» **Entries taken from a collection**:
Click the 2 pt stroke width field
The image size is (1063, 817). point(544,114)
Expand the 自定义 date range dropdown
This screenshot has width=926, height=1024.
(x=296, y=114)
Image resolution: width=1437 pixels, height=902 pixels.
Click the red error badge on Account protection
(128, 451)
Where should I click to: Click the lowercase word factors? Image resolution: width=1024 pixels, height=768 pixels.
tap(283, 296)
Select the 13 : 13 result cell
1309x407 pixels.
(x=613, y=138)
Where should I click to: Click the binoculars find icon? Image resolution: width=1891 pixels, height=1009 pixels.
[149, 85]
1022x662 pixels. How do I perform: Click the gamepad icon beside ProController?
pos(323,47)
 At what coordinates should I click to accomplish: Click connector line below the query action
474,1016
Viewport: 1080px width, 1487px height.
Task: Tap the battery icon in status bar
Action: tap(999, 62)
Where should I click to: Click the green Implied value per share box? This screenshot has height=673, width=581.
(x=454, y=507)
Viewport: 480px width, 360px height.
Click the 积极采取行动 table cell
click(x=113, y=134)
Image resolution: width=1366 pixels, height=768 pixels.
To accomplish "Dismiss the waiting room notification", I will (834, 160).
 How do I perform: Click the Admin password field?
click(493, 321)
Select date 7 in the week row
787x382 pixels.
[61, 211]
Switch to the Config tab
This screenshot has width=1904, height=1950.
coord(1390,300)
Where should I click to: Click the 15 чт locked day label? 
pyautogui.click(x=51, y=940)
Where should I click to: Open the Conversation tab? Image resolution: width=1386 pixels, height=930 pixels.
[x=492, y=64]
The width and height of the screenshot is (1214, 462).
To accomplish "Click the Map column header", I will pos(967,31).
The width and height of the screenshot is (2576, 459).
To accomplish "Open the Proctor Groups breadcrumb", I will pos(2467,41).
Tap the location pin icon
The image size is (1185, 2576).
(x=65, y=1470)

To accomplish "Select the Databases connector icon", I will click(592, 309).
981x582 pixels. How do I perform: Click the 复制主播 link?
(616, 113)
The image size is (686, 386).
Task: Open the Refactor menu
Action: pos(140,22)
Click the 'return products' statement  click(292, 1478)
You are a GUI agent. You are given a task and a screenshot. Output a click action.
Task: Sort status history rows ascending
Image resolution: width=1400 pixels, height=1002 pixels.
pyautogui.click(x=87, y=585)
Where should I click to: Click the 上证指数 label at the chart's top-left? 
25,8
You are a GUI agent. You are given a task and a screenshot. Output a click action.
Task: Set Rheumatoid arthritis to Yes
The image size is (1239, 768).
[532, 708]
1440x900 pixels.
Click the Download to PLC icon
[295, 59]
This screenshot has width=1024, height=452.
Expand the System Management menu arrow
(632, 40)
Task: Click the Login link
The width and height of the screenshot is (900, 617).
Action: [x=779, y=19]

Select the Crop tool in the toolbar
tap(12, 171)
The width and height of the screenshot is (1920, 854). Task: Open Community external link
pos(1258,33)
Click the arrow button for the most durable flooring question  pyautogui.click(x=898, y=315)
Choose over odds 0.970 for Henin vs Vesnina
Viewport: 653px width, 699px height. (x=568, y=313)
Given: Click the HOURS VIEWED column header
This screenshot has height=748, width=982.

» **What you have to do**: Every entry must be output again exactly as it was given.

» **Written answer**:
Click the 2 pt stroke width field
The image size is (1063, 817). point(544,114)
Expand the 自定义 date range dropdown
This screenshot has width=926, height=1024.
(x=296, y=114)
Image resolution: width=1437 pixels, height=902 pixels.
Click the red error badge on Account protection
(128, 451)
Where should I click to: Click the lowercase word factors? Image resolution: width=1024 pixels, height=768 pixels.
tap(283, 296)
Select the 13 : 13 result cell
1309x407 pixels.
(x=613, y=138)
Where should I click to: Click the binoculars find icon? Image resolution: width=1891 pixels, height=1009 pixels.
[149, 85]
1022x662 pixels. How do I perform: Click the gamepad icon beside ProController?
pos(323,47)
 At what coordinates should I click to accomplish: Click connector line below the query action
474,1016
Viewport: 1080px width, 1487px height.
Task: Tap the battery icon in status bar
Action: tap(999, 62)
Where should I click to: Click the green Implied value per share box? This screenshot has height=673, width=581.
(x=454, y=507)
Viewport: 480px width, 360px height.
Click the 积极采取行动 table cell
click(x=113, y=134)
Image resolution: width=1366 pixels, height=768 pixels.
To accomplish "Dismiss the waiting room notification", I will (834, 160).
 How do I perform: Click the Admin password field?
click(493, 321)
Select date 7 in the week row
787x382 pixels.
[61, 211]
Switch to the Config tab
This screenshot has width=1904, height=1950.
coord(1390,300)
Where should I click to: Click the 15 чт locked day label? 
pyautogui.click(x=51, y=940)
Where should I click to: Open the Conversation tab? Image resolution: width=1386 pixels, height=930 pixels.
[x=492, y=64]
The width and height of the screenshot is (1214, 462).
To accomplish "Click the Map column header", I will pos(967,31).
The width and height of the screenshot is (2576, 459).
To accomplish "Open the Proctor Groups breadcrumb", I will pos(2467,41).
Tap the location pin icon
The image size is (1185, 2576).
(x=65, y=1470)

To accomplish "Select the Databases connector icon", I will click(592, 309).
981x582 pixels. How do I perform: Click the 复制主播 link?
(616, 113)
The image size is (686, 386).
Task: Open the Refactor menu
Action: pos(140,22)
Click the 'return products' statement  click(292, 1478)
You are a GUI agent. You are given a task and a screenshot. Output a click action.
Task: Sort status history rows ascending
Image resolution: width=1400 pixels, height=1002 pixels.
pyautogui.click(x=87, y=585)
Where should I click to: Click the 上证指数 label at the chart's top-left? 
25,8
You are a GUI agent. You are given a task and a screenshot. Output a click action.
Task: Set Rheumatoid arthritis to Yes
The image size is (1239, 768).
[532, 708]
1440x900 pixels.
Click the Download to PLC icon
[295, 59]
This screenshot has width=1024, height=452.
Expand the System Management menu arrow
(632, 40)
Task: Click the Login link
The width and height of the screenshot is (900, 617).
Action: [x=779, y=19]

Select the Crop tool in the toolbar
tap(12, 171)
The width and height of the screenshot is (1920, 854). Task: Open Community external link
pos(1258,33)
Click the arrow button for the most durable flooring question  pyautogui.click(x=898, y=315)
Choose over odds 0.970 for Henin vs Vesnina
Viewport: 653px width, 699px height. (x=568, y=313)
Given: Click the HOURS VIEWED column header
This screenshot has height=748, width=982.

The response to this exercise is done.